Hello,
I am running this code in 2 workstations.
The first workstation is a Windows 10 with a GPU ADA A4000 of 12gb VRAM.
The second is a cluster linux with 2 GPUs A100 of 48gb of VRAM each.
In the W10 the code can allocate until t_end = 0.12; (11.48gb of 12gb) without problems. However, when I try to do the same in the cluster the VRAM only accepts (t_end=0.1) using 39.8gb of 40gb. What is happening? Linux manages different the VRAM? Is there a way to fix this? I installed the binaries in both cases and the problem is on pstdElastic2D(kgrid, medium, source, sensor, input_args{:}) function.
clc; clear; close all;
gpuDevice(1)
format compact;
set(0,'defaultAxesFontSize',18);
set(groot, 'defaultAxesTickLabelInterpreter','tex');
set(groot, 'defaultLegendInterpreter','tex');
set(0,'defaulttextInterpreter','tex');
DATA_CAST = 'gpuArray-single';
%% Create the computational grid
Nx = 60; % number of grid points in the x direction
Ny = 100; % number of grid points in the y direction
dx = 2e-3; % grid spacing in x [m]
dy = 2e-3; % grid spacing in y [m]
kgrid = kWaveGrid(Nx, dx, Ny, dy);
%% Define medium properties
medium.sound_speed_compression = 1500 * ones(Nx, Ny); % [m/s] realistic compressional speed
medium.sound_speed_shear = 2.5 * ones(Nx, Ny); % [m/s] for gelatin-like shear
medium.density = 1000 * ones(Nx, Ny); % [kg/m^3]
% Add boundary
rigid_thickness = 5;
%AIR
medium.density(:,1:rigid_thickness) = 12;
% medium.density(:,end-rigid_thickness:end) = 1.2;
medium.density(1:rigid_thickness,:) = 12;
medium.density(end-rigid_thickness:end,:) = 12;
medium.sound_speed_shear(:, 1:rigid_thickness) = 1;
% medium.sound_speed_shear(:,end-rigid_thickness:end) = 0.1;
medium.sound_speed_shear(1:rigid_thickness,:) = 1;
medium.sound_speed_shear(end-rigid_thickness:end,:) = 1;
medium.sound_speed_compression(:, 1:rigid_thickness) = 1500;
% medium.sound_speed_compression(:,end-rigid_thickness:end) = 340;
medium.sound_speed_compression(1:rigid_thickness,:) = 1500;
medium.sound_speed_compression(end-rigid_thickness:end,:) = 1500;
%TX
medium.density(1:rigid_thickness,40:60) = 12;
medium.sound_speed_shear(1:rigid_thickness,40:60) = 1000;
medium.sound_speed_compression(1:rigid_thickness,40:60) = 1500;
% Attenuation
medium.alpha_coeff_compression = 0.05; % [dB/(MHz^2 cm)]

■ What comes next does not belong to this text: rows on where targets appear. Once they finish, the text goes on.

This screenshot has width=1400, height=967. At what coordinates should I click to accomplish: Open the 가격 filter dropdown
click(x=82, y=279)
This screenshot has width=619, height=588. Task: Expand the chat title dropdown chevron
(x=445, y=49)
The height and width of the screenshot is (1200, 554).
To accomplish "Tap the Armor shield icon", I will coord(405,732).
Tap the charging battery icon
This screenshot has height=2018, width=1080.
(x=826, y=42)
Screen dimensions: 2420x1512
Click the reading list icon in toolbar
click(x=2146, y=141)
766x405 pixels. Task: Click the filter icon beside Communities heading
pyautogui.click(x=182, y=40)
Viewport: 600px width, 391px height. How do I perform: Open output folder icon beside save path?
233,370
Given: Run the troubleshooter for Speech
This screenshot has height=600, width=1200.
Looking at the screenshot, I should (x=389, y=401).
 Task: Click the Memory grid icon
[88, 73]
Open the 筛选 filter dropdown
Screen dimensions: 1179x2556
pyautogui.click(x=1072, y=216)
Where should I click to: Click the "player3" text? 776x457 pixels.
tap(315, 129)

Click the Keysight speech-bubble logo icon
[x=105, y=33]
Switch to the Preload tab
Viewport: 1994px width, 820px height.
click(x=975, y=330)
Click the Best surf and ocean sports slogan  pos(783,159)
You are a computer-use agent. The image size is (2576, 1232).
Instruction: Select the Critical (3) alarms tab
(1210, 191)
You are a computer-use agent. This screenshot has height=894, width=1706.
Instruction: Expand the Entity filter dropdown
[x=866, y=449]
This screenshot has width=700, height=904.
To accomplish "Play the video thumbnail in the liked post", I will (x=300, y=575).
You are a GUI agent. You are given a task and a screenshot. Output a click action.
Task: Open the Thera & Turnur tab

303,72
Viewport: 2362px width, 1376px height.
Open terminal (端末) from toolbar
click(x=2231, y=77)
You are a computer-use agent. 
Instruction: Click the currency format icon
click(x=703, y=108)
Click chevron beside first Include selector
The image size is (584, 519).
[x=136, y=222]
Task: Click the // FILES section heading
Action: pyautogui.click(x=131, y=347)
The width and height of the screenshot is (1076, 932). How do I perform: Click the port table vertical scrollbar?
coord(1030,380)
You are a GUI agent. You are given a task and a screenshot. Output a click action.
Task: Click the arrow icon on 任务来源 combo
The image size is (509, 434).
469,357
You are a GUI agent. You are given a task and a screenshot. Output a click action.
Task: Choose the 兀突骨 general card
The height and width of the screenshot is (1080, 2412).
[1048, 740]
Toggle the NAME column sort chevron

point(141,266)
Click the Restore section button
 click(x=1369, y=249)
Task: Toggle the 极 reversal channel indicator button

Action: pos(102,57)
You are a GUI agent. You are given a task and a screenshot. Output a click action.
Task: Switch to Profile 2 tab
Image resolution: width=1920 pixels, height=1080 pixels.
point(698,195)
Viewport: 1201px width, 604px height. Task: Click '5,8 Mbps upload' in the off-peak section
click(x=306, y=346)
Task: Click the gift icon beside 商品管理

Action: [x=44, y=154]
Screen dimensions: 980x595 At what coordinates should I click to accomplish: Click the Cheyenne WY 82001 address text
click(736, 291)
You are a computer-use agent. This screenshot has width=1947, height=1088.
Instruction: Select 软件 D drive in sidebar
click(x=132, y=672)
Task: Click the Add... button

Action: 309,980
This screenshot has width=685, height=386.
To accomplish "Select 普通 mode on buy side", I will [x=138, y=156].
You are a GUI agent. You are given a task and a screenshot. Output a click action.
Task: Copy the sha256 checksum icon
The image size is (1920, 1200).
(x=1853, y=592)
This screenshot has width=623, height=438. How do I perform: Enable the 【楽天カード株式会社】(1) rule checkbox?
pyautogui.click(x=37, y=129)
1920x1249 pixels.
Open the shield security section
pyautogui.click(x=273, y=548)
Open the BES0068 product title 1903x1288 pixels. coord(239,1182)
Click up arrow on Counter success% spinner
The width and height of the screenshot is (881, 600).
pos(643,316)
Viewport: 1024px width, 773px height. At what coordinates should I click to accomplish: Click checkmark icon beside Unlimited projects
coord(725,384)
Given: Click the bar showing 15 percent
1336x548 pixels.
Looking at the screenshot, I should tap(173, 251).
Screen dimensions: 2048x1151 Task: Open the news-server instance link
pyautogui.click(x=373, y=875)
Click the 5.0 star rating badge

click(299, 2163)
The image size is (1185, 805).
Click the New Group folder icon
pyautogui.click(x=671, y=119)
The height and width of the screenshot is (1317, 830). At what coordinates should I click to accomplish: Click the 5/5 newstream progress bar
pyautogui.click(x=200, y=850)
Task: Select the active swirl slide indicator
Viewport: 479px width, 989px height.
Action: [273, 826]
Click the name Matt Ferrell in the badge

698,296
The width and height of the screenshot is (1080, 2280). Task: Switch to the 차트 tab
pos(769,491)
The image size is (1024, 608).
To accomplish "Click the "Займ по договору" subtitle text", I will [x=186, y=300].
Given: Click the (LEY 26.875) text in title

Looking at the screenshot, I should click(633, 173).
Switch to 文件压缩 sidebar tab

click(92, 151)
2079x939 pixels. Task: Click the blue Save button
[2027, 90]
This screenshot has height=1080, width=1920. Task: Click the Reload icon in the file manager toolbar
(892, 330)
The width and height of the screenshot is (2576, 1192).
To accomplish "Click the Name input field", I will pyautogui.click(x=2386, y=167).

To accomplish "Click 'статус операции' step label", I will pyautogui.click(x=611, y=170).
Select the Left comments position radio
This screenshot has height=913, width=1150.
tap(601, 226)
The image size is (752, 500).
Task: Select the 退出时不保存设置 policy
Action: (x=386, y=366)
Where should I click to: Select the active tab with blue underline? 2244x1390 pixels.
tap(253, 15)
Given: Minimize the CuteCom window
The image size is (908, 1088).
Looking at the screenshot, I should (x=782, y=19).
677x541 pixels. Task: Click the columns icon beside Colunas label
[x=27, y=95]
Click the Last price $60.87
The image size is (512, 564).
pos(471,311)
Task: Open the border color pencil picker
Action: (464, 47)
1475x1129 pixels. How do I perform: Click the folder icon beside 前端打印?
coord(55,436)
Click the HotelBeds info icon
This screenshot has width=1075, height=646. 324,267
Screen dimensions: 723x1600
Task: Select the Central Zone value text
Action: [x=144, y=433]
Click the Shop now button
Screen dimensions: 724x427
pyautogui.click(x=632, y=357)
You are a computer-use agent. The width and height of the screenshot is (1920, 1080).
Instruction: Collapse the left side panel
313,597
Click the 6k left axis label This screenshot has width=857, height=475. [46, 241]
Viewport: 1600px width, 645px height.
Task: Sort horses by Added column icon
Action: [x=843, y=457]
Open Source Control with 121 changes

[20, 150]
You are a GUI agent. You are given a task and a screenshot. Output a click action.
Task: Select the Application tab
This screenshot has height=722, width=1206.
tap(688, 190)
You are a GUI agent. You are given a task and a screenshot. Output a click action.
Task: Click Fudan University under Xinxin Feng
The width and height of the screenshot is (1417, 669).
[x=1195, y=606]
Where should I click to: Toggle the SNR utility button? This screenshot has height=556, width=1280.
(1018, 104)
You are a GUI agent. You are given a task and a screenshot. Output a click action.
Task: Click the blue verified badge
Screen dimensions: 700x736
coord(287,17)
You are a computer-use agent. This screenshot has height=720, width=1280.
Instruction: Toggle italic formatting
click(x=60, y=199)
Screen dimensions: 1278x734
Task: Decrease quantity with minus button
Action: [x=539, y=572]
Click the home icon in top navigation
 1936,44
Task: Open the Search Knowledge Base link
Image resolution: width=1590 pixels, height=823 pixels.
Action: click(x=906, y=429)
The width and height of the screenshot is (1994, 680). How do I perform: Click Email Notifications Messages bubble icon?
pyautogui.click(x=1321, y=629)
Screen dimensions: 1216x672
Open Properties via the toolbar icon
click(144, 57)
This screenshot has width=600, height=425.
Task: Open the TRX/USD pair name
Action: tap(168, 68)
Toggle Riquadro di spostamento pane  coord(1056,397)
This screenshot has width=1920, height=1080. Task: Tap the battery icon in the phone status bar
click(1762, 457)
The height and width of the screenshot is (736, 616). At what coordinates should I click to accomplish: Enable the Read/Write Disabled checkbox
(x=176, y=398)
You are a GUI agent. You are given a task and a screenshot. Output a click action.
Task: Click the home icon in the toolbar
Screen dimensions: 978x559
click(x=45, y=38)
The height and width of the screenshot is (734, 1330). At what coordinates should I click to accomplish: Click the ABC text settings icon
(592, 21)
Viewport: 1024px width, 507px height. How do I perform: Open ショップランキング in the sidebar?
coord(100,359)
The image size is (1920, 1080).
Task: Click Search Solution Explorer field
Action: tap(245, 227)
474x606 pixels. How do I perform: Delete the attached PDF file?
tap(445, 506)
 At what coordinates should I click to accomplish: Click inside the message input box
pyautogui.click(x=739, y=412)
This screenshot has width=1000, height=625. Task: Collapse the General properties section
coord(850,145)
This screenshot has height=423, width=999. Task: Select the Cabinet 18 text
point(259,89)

medium.alpha_coeff_shear = 1000; % [dB/(MHz^2 cm)]
% medium.alpha_power_shear = 1.3;
%% Time array (safe dt based on c_max)
t_end = 0.1; %0.12; % [s] to allow steady-state observation
c_max = max([max(medium.sound_speed_compression(:)), max(medium.sound_speed_shear(:))]);
cfl = 0.3;
kgrid.makeTime(c_max, cfl, t_end);
%% Define source
cx1 = Nx/2;
cy1 = Ny-14;
radius = 10;
plot_disc = 'true';
disc1 = makeDisc(Nx, Ny, cx1, cy1, radius, plot_disc);
source.u_mask = disc1;
source_freq = 200; % [Hz]
source_mag = 1e-6;
source_signal = source_mag * sin(2 * pi * source_freq * kgrid.t_array);
source.uy= source_signal;
% source_points = find(source.u_mask);
% num_sources = length(source_points);
% source.ux = zeros(length(kgrid.t_array), num_sources);
% for i = 1:num_sources
% source.ux(:, i) = source_signal;
% end
%% Define sensor
mask = zeros(Nx, Ny);
mask(:, 10:end) = 1;
sensor.mask = mask;
sensor.record = {'u', 'u_split_field'};
%% Run simulation
input_args = {'PMLAlpha', 2, 'PlotPML', false, 'PMLInside', false, ...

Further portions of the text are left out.